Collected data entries

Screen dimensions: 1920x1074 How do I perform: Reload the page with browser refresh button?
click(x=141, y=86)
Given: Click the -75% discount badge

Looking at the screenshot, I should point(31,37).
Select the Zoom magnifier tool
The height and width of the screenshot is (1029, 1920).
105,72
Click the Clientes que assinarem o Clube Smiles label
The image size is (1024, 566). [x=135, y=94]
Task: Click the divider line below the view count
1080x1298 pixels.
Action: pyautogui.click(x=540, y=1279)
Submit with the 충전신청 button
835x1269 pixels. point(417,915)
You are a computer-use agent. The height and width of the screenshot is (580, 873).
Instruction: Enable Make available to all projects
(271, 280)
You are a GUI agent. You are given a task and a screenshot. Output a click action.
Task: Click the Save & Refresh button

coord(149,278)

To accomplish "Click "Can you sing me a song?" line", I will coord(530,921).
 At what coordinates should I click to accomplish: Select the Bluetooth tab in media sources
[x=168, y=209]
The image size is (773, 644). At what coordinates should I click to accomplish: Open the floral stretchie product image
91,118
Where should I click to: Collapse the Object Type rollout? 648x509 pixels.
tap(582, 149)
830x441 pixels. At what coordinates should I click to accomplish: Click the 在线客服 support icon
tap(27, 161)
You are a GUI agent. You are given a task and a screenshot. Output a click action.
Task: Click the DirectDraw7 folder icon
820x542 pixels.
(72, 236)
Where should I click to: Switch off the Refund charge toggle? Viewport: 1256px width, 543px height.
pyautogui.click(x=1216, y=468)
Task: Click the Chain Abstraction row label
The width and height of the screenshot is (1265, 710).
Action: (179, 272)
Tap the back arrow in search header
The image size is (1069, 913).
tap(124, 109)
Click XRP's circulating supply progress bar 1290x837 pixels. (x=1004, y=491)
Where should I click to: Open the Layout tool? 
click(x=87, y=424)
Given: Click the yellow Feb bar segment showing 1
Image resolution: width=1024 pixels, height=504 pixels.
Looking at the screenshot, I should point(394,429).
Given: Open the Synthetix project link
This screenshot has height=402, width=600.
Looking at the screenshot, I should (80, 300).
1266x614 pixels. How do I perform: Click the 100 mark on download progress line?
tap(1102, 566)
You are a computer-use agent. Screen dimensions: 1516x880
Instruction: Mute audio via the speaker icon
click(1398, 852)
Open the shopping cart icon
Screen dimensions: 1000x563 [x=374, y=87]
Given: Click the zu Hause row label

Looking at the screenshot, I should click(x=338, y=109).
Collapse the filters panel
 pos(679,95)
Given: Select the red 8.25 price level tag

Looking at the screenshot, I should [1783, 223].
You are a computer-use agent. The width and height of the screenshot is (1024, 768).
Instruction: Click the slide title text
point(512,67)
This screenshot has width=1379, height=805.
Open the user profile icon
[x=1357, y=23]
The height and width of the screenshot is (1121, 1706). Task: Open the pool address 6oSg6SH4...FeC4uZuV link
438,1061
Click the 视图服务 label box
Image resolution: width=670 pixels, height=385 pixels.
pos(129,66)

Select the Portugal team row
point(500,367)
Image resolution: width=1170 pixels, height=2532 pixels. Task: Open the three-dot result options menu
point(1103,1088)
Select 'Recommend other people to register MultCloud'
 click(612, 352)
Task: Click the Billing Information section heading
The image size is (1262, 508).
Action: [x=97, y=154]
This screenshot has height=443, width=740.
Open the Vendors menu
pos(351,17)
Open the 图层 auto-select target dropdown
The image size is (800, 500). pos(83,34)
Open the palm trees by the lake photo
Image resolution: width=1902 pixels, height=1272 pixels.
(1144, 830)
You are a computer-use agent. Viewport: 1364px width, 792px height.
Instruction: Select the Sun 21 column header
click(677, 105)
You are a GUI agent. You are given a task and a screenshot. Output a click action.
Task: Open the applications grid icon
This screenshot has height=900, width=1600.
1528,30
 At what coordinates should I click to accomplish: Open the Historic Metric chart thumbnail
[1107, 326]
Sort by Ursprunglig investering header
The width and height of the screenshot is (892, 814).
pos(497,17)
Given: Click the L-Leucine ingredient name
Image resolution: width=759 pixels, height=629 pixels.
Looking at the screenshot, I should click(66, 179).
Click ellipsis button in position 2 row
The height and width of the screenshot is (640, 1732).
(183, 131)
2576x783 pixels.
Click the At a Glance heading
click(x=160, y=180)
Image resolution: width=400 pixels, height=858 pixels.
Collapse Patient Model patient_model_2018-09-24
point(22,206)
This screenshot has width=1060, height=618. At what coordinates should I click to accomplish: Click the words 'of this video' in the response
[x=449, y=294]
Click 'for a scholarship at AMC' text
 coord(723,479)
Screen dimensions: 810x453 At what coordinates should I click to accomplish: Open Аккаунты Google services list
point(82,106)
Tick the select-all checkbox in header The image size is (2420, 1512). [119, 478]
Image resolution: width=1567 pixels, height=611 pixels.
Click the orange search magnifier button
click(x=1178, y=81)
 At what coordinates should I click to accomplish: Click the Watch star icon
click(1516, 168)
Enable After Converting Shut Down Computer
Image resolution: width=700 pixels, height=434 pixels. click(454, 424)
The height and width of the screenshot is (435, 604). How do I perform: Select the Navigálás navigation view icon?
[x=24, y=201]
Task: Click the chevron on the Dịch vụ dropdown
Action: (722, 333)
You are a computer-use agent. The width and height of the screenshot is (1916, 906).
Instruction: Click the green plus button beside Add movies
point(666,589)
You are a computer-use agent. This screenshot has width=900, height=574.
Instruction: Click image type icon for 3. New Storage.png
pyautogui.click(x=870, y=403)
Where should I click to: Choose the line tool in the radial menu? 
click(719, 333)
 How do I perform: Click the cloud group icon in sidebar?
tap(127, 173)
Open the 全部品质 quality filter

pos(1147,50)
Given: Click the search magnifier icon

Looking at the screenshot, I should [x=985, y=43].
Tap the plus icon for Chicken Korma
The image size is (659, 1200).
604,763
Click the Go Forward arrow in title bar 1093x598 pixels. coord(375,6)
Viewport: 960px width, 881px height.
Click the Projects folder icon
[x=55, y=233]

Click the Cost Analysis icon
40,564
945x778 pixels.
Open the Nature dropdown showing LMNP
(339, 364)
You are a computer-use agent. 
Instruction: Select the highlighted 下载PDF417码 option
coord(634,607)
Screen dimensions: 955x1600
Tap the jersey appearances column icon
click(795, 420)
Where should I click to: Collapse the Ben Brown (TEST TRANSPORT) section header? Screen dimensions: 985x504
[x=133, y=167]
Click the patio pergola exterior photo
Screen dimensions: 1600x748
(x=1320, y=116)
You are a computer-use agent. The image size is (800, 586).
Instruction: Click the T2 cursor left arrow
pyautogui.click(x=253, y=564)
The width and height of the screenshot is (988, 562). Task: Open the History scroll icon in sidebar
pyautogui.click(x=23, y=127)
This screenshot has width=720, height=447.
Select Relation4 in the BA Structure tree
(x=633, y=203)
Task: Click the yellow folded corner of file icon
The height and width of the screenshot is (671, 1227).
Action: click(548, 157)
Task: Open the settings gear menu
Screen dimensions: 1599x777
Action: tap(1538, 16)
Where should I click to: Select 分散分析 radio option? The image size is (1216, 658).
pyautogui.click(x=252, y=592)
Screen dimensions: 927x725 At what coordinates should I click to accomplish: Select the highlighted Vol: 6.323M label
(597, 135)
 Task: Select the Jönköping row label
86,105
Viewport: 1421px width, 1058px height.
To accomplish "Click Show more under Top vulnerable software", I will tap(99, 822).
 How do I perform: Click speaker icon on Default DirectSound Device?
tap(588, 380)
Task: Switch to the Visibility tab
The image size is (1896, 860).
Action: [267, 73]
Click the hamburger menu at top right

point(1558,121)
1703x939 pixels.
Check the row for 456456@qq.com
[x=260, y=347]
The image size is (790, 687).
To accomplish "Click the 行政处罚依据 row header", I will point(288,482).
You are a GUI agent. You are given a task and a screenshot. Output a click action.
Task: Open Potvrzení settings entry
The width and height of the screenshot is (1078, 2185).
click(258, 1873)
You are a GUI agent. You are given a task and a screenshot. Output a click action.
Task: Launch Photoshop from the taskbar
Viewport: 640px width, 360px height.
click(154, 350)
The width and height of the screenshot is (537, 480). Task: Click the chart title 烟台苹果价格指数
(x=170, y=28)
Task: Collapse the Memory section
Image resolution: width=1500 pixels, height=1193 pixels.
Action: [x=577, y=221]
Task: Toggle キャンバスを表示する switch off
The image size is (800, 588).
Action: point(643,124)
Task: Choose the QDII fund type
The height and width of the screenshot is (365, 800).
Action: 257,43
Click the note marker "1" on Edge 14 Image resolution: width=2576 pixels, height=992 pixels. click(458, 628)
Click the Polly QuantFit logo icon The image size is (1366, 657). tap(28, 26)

**INSTRUCTIONS FOR THE TASK:** The required output is the line holding "Task: Choose the QDII fund type" plus every line after it in the data, reproduced exactly.

**FINISHED TASK:**
Task: Choose the QDII fund type
The height and width of the screenshot is (365, 800).
Action: 257,43
Click the note marker "1" on Edge 14 Image resolution: width=2576 pixels, height=992 pixels. click(458, 628)
Click the Polly QuantFit logo icon The image size is (1366, 657). tap(28, 26)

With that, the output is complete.